St Mary's Church, Bedfont - Monuments
Bedfont, known for being the first place in England to host a ready mixed concrete plant,
or perhaps not so well known for this, is within Middlesex in the bleak vicinity of Heathrow, just to the south.
The Church, St Mary, though most commented upon for its two large yew trees cut to the shape of peacocks,
contains several modest panel monuments, including three 17th Century examples,
and one later piece with a sculpture of a mourning girl, by the sculptor Richard Blore.
Other plain tablets include pieces by the prolific Physick family of mason-sculptors,
one by Tomlinson of Uxbridge, and another by Samuel Cundy of Pimlico.

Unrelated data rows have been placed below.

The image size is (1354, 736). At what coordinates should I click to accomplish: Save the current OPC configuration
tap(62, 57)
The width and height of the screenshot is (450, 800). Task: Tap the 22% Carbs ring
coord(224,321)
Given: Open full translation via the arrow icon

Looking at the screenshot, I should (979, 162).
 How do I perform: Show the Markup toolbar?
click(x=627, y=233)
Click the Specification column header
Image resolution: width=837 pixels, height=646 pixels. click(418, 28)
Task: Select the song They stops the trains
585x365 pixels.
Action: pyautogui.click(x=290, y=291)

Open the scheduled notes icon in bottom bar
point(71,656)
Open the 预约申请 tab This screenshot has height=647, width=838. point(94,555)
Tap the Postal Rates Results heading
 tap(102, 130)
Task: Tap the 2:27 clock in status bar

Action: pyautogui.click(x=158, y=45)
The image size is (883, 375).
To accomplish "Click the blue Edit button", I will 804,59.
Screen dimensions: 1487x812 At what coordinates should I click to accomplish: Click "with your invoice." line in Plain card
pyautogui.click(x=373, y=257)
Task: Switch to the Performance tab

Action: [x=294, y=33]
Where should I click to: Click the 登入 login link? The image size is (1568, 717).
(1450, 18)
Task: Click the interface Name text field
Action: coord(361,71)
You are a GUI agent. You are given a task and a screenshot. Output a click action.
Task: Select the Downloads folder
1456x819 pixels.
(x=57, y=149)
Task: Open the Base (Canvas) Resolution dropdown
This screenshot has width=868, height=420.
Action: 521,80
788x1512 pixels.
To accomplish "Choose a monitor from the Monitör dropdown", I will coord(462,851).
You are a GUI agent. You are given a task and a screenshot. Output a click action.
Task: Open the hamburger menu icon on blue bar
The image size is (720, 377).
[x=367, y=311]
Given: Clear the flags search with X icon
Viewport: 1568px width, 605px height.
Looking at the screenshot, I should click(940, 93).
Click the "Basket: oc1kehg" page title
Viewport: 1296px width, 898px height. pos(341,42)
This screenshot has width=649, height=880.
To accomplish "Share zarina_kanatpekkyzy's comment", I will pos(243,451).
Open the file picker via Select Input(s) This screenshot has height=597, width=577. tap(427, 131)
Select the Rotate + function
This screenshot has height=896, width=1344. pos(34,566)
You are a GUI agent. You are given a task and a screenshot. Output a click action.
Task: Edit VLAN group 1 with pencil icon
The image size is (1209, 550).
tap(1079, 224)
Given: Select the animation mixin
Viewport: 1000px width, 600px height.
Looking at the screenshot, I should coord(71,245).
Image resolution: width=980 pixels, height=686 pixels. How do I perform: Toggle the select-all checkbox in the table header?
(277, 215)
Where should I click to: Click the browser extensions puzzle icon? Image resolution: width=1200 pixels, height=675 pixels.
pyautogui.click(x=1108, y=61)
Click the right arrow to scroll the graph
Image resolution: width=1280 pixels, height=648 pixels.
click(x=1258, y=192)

A few words on the Church itself. It is ancient, retaining some Norman features, and the nave and chancel
date from the 12th century, with an extension to the nave in the 13th Century.
But in 1829, a ‘huge transeptal excrecescence’ was added by taking out the northern side of the nave.
Later on there was a good Victorian restoration, which discovered 13th Century wall paintings (see end of page),
and saw the replacement of the previous spire with construction of the short tower with its charming wooden belfry
and spire; the clock, I believe, was added in Edwardian times as a memorial to Edward VII’s coronation.
From the outside, Bedfont Church is most attractive, on account of the short wooden spire with projecting clock.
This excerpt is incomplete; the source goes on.